Exercise details: The answer must be a single number: how many lines of the entries below include "section".

Data provided:

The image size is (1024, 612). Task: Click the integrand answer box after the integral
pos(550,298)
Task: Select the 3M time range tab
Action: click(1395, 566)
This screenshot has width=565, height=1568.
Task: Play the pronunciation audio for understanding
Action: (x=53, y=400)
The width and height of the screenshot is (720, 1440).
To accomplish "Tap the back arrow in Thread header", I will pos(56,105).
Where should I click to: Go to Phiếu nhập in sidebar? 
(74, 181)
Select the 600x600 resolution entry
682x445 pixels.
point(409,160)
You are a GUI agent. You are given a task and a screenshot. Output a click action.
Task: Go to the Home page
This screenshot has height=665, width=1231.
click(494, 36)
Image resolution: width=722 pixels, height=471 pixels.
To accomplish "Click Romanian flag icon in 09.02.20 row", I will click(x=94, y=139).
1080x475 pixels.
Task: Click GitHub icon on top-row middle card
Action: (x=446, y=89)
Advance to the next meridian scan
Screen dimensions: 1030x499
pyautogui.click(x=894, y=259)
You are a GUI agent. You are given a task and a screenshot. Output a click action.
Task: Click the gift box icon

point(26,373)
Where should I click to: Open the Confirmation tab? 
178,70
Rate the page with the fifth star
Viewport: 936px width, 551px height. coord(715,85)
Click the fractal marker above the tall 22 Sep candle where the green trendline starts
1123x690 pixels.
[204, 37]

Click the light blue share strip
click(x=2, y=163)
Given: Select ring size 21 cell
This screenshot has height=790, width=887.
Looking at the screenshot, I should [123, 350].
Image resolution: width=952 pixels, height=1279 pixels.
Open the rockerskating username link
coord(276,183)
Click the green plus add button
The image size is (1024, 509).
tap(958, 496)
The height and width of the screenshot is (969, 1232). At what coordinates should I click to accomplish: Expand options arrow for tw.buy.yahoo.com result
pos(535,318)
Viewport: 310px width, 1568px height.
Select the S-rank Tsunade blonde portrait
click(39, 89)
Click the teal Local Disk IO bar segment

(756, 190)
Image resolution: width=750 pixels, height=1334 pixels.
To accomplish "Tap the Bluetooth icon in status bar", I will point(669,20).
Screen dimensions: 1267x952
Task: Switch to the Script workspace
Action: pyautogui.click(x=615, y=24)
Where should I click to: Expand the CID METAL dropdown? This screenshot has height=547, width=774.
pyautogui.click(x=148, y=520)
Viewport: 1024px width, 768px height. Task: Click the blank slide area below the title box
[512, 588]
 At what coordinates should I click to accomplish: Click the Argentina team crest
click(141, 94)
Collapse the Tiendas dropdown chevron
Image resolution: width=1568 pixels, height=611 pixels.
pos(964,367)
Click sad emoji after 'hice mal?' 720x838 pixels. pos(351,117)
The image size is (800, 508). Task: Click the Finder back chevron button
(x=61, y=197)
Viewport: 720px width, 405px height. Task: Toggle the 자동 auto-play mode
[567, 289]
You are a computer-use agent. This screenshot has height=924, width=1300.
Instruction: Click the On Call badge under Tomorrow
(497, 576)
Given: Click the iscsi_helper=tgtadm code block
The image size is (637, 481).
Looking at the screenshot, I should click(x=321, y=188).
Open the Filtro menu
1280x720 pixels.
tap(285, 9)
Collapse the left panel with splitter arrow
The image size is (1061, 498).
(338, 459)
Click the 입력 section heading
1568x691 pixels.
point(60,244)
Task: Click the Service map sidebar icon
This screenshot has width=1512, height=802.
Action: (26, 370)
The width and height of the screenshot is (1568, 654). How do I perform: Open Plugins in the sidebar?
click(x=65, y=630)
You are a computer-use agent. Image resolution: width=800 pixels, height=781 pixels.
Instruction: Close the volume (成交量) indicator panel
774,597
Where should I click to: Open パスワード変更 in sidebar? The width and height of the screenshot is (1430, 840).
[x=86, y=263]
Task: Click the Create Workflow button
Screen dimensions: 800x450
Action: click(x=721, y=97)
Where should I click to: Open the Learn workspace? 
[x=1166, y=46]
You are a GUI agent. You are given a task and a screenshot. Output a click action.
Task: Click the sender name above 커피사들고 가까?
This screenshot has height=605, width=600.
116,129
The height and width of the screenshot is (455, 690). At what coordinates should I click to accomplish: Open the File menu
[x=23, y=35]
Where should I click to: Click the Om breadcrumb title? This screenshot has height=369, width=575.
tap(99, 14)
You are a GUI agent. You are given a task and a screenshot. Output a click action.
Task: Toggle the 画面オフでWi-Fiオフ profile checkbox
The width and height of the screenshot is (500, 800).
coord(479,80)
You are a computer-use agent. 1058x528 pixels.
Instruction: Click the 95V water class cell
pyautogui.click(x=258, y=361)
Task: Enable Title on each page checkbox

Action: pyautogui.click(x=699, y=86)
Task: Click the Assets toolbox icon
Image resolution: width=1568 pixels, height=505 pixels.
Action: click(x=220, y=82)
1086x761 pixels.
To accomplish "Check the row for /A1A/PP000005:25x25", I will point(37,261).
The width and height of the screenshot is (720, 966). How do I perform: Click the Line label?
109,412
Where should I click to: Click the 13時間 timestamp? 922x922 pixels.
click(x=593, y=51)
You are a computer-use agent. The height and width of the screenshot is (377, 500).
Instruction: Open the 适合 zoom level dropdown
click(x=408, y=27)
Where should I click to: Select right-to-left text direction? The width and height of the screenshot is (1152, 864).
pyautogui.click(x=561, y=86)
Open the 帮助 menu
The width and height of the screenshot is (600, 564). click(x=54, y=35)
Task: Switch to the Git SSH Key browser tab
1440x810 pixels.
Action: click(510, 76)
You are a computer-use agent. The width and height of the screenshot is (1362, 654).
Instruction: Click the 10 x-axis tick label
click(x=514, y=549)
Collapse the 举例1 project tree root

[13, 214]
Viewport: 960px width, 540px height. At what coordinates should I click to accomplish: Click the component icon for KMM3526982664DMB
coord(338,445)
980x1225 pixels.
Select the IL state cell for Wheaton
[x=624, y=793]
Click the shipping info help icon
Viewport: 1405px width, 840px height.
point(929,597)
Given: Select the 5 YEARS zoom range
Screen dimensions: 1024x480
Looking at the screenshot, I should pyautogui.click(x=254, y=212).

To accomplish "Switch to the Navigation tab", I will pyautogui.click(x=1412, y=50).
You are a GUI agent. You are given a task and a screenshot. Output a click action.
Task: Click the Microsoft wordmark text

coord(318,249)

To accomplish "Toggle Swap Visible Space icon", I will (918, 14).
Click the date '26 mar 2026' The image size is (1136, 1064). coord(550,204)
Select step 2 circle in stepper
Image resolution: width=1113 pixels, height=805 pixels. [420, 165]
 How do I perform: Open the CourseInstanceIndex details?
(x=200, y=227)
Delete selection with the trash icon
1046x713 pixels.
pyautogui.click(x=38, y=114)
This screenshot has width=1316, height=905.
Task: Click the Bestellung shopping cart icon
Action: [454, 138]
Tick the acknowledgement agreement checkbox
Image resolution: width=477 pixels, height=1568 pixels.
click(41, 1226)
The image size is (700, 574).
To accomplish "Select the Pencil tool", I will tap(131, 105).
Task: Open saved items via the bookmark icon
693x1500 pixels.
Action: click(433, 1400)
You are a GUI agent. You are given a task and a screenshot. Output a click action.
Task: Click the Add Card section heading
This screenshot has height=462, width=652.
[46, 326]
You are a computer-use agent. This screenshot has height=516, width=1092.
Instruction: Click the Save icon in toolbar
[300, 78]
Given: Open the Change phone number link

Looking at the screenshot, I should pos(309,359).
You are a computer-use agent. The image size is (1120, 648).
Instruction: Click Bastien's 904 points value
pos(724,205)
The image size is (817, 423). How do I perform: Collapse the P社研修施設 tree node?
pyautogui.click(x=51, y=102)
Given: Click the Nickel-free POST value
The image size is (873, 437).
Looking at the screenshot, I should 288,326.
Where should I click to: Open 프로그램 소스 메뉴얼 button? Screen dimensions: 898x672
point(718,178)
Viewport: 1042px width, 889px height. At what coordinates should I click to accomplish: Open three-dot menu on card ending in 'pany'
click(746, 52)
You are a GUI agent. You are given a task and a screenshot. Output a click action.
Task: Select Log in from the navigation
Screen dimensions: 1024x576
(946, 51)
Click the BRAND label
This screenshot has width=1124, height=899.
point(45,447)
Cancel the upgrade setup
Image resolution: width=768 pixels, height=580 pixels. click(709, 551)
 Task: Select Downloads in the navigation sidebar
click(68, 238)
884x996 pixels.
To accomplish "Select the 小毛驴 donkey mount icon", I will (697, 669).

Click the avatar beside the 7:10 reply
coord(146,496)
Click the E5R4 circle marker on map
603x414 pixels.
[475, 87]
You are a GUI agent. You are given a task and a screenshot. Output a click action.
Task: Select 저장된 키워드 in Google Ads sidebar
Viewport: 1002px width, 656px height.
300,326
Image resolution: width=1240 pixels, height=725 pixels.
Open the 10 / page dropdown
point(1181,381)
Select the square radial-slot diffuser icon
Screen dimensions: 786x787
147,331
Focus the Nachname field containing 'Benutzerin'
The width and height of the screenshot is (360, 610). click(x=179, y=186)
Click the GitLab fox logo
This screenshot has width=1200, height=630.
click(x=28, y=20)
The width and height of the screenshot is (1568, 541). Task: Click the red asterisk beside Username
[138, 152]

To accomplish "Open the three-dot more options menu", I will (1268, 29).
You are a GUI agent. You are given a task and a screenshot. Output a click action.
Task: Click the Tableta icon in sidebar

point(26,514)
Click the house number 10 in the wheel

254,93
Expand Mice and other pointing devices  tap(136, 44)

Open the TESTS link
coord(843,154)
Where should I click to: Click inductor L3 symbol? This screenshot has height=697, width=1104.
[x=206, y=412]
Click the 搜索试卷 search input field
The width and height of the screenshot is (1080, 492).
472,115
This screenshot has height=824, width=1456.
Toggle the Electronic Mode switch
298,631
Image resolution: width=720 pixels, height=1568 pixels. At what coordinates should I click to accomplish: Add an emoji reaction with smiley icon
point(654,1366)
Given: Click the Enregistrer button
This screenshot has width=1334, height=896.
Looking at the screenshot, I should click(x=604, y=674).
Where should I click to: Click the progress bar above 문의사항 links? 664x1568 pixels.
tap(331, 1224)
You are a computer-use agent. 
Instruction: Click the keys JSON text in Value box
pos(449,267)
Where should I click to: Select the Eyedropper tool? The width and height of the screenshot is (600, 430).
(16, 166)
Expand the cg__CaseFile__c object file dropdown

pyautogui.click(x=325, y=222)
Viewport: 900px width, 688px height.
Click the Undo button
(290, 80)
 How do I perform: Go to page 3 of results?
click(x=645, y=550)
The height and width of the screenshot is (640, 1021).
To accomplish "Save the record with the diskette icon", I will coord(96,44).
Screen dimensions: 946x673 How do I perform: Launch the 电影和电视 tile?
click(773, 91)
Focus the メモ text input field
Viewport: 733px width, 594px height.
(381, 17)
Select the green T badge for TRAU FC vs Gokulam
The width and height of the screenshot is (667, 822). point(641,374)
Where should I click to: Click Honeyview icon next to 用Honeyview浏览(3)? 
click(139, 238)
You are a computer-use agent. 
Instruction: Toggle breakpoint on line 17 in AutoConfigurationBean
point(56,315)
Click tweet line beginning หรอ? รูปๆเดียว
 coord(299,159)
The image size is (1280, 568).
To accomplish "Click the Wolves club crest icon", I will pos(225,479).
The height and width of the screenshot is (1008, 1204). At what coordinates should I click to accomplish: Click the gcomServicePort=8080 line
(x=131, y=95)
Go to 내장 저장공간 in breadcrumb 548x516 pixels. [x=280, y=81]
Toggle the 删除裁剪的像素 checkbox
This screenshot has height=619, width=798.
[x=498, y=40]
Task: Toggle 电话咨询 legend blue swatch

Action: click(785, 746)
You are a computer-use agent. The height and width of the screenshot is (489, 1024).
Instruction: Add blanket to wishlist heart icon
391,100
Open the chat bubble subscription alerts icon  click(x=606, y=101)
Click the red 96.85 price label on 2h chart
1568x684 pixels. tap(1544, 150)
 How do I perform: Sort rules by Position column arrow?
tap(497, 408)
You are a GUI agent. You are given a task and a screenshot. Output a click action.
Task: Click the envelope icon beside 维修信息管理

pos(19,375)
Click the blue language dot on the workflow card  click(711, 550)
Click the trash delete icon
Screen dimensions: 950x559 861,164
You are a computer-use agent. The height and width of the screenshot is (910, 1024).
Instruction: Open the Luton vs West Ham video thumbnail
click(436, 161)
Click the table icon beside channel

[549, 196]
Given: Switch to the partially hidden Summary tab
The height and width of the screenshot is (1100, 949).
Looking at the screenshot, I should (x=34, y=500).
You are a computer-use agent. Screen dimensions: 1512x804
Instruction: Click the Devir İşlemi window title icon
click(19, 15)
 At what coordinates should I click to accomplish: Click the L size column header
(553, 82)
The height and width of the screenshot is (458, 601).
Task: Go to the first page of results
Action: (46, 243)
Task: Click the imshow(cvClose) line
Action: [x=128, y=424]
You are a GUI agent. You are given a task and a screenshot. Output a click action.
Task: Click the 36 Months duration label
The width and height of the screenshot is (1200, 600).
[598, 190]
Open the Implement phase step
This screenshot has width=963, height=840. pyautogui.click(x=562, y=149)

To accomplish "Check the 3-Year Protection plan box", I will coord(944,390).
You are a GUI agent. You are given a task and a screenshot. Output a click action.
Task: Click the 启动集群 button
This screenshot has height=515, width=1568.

Completed task: 2